>> BEGIN

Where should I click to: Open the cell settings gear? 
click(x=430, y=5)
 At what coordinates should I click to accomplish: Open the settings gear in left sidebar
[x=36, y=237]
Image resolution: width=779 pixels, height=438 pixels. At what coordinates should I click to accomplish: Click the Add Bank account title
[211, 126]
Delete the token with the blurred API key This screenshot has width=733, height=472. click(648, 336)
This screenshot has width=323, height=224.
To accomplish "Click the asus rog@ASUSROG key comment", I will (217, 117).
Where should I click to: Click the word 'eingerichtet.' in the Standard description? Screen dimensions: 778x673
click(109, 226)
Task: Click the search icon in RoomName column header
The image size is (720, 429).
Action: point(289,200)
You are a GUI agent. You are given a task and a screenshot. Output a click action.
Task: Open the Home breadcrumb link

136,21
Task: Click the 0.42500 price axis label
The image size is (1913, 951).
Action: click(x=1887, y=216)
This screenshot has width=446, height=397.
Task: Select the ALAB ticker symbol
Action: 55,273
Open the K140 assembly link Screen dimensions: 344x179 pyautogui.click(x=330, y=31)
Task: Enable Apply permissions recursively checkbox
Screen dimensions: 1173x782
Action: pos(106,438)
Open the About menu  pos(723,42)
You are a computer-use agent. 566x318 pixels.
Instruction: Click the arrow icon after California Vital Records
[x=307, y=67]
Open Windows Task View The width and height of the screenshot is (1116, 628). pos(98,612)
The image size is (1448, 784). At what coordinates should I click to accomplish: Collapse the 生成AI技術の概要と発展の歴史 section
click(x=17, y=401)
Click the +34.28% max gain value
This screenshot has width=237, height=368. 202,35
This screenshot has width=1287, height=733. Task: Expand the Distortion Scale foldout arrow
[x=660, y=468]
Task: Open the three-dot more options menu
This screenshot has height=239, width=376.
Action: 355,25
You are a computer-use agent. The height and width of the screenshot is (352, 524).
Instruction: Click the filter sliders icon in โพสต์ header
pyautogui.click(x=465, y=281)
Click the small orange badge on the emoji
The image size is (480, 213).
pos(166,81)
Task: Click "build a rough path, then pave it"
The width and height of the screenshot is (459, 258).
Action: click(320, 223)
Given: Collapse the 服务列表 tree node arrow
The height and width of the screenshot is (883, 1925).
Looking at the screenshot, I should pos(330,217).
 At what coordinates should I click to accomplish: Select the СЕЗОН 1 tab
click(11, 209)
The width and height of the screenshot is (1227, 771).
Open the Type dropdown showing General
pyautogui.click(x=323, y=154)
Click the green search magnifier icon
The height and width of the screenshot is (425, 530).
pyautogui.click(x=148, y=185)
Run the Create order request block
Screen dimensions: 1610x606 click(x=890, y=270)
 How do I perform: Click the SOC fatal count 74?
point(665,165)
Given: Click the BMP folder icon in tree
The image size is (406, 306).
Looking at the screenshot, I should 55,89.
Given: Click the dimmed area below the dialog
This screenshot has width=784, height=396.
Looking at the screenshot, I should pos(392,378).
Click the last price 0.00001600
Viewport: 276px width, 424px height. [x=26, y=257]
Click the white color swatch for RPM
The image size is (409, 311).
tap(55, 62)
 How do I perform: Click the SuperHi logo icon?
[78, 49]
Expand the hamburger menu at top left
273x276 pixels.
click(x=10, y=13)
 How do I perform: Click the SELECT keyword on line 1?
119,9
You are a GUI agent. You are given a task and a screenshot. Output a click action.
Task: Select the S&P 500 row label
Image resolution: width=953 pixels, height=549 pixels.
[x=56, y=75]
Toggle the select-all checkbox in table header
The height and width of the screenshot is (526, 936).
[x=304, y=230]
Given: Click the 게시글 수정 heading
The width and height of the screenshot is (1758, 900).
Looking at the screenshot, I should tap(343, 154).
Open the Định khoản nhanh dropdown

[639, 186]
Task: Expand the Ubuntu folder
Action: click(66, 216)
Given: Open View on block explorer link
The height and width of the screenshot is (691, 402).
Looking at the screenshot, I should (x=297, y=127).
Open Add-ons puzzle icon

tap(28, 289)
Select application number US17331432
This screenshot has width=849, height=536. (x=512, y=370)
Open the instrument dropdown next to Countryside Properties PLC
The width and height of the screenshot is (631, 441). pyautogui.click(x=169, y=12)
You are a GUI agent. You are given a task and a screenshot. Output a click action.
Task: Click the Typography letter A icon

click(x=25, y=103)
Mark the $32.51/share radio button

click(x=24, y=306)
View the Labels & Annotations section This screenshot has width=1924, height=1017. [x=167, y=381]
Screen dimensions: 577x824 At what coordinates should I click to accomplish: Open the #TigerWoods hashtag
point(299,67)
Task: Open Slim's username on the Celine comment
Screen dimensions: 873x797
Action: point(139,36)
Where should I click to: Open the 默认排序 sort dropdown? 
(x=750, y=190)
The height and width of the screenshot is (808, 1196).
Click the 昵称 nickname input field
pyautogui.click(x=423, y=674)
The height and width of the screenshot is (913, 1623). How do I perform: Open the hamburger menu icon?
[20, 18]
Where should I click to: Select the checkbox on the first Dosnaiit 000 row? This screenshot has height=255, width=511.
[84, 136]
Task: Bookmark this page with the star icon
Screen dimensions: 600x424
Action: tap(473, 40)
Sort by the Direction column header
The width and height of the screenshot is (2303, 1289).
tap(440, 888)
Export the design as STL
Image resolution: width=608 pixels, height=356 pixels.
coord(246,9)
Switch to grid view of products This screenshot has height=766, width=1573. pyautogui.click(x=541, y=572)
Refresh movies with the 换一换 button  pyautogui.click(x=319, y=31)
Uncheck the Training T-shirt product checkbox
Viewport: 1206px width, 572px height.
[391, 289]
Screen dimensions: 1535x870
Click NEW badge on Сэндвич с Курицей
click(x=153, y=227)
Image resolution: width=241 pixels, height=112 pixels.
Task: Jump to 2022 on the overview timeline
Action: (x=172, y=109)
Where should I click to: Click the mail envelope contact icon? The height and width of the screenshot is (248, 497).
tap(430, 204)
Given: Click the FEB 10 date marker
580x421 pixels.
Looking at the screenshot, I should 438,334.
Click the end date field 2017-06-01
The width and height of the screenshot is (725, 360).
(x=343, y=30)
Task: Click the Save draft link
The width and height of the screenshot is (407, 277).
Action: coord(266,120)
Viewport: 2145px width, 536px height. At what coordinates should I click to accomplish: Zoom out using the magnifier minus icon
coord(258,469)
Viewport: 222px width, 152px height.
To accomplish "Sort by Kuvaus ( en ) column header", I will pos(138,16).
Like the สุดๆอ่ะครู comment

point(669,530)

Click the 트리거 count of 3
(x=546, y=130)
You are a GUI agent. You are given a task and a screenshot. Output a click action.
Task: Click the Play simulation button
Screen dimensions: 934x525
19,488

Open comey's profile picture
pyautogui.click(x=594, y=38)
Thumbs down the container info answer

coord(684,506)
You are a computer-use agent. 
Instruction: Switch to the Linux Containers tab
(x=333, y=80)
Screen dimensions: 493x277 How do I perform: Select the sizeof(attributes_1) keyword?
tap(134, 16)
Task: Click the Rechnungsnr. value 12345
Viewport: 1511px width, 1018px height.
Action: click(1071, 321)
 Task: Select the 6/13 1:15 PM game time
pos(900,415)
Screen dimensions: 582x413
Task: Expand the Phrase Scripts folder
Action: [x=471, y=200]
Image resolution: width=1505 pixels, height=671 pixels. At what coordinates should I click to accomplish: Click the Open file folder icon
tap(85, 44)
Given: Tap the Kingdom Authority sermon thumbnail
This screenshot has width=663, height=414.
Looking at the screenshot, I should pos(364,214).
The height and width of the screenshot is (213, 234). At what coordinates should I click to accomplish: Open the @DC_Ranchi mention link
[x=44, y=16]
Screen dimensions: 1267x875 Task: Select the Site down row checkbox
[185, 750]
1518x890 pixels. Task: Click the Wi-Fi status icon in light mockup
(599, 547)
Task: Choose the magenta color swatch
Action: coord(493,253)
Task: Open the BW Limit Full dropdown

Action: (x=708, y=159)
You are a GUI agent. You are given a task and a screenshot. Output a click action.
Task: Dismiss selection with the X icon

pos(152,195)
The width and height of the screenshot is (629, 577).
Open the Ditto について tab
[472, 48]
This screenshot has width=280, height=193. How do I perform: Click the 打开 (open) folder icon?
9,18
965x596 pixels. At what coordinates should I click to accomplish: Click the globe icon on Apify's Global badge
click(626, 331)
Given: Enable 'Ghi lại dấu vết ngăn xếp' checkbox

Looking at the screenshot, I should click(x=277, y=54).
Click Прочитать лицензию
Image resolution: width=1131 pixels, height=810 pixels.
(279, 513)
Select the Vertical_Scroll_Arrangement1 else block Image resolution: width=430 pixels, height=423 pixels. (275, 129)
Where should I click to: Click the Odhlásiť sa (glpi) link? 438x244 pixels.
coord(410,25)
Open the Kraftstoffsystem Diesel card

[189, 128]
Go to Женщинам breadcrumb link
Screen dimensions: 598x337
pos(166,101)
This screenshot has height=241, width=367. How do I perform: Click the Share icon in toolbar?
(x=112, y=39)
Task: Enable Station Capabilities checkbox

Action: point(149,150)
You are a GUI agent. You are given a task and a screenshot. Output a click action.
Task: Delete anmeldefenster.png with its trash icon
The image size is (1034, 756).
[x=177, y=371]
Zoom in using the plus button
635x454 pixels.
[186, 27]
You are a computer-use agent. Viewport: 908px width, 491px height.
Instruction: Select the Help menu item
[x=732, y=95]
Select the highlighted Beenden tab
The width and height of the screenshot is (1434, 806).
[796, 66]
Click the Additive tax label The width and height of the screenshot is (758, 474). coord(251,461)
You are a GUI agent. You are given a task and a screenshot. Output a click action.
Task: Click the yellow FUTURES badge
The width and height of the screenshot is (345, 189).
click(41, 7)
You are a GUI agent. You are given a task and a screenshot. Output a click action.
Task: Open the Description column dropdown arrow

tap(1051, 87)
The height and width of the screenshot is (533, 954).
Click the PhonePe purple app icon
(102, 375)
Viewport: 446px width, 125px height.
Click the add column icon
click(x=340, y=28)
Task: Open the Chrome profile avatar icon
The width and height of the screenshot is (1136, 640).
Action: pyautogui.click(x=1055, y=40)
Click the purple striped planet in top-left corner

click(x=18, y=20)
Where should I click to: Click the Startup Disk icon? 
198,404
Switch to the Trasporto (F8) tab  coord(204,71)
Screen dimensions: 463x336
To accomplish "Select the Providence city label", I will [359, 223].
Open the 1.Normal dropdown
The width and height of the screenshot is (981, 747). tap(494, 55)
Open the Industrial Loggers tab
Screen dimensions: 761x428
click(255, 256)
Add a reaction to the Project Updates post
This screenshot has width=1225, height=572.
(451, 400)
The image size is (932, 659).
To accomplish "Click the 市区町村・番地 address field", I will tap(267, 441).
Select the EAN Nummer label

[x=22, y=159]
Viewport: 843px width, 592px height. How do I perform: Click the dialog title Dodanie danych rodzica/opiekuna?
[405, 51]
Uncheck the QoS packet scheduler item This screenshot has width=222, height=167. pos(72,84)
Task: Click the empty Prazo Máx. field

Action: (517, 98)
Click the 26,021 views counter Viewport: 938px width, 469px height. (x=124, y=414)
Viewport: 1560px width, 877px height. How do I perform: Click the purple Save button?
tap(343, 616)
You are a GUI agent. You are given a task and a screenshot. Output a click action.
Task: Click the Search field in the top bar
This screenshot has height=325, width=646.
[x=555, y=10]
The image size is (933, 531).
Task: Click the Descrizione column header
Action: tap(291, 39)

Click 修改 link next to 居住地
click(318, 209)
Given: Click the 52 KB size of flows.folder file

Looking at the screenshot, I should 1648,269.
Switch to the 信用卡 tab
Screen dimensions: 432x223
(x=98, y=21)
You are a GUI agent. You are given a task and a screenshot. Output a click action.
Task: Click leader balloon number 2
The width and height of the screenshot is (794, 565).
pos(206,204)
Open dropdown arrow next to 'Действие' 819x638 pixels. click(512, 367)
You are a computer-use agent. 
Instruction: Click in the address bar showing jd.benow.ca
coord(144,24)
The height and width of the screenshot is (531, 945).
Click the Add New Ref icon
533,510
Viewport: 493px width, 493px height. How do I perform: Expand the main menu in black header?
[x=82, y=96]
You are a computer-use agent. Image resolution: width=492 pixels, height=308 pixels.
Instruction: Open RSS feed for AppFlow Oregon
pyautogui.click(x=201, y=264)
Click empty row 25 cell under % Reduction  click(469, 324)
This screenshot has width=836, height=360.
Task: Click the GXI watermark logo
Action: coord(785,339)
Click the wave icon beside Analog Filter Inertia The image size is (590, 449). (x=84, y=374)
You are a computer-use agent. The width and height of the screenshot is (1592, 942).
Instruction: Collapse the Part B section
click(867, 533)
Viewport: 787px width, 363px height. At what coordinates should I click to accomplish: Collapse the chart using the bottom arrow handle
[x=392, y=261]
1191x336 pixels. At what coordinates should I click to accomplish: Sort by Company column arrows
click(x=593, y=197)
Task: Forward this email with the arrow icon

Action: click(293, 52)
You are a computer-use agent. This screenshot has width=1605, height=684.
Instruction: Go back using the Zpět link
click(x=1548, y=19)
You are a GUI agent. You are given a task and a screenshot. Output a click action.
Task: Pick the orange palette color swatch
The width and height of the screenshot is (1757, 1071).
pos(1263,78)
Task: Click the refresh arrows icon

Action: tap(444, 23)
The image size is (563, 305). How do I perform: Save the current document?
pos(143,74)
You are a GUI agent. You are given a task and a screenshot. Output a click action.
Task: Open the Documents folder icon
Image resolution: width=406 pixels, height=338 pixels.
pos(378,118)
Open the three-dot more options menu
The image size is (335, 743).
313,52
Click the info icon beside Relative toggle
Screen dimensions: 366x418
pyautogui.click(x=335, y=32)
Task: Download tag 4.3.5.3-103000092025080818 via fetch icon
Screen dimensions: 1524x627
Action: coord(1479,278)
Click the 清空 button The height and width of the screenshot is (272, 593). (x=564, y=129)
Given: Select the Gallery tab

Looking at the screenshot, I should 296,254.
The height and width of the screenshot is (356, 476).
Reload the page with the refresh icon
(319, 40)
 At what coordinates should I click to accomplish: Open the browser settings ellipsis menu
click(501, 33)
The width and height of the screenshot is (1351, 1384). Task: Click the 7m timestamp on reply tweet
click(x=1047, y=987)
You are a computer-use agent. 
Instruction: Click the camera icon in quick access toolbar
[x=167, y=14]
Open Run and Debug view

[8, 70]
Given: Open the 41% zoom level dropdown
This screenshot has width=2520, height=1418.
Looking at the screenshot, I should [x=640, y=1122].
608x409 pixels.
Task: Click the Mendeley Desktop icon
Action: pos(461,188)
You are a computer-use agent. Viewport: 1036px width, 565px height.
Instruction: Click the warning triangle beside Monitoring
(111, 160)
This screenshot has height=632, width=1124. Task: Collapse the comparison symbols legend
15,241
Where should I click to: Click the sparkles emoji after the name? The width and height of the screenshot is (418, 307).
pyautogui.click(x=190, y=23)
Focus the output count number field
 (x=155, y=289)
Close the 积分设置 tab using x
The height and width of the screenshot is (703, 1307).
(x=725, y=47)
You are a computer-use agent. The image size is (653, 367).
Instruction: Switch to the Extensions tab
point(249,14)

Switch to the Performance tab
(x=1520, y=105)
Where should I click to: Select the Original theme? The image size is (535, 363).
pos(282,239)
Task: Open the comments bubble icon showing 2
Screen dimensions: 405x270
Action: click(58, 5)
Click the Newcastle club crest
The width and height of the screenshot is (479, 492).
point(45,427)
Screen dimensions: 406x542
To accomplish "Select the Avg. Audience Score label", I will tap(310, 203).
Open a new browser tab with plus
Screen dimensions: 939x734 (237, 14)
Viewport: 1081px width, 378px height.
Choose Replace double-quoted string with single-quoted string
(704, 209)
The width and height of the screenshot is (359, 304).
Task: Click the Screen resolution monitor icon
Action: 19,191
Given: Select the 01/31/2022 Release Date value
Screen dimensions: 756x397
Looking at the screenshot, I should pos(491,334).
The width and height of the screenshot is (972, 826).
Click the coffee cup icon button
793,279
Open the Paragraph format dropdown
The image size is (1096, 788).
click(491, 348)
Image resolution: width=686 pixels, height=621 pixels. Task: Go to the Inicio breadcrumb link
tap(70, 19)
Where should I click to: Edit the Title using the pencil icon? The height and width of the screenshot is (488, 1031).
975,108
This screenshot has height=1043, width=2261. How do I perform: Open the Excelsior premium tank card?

>> END

[To do]: Copy the lines from the one containing "Run the Create order request block" through the one containing "Looking at the screenshot, I should 55,89.", and swap "Create order" for "Cancel order" while keeping everything else the same.

[Exercise solution]:
Run the Cancel order request block
Screen dimensions: 1610x606 click(x=890, y=270)
 How do I perform: Click the SOC fatal count 74?
point(665,165)
Given: Click the BMP folder icon in tree
The image size is (406, 306).
Looking at the screenshot, I should 55,89.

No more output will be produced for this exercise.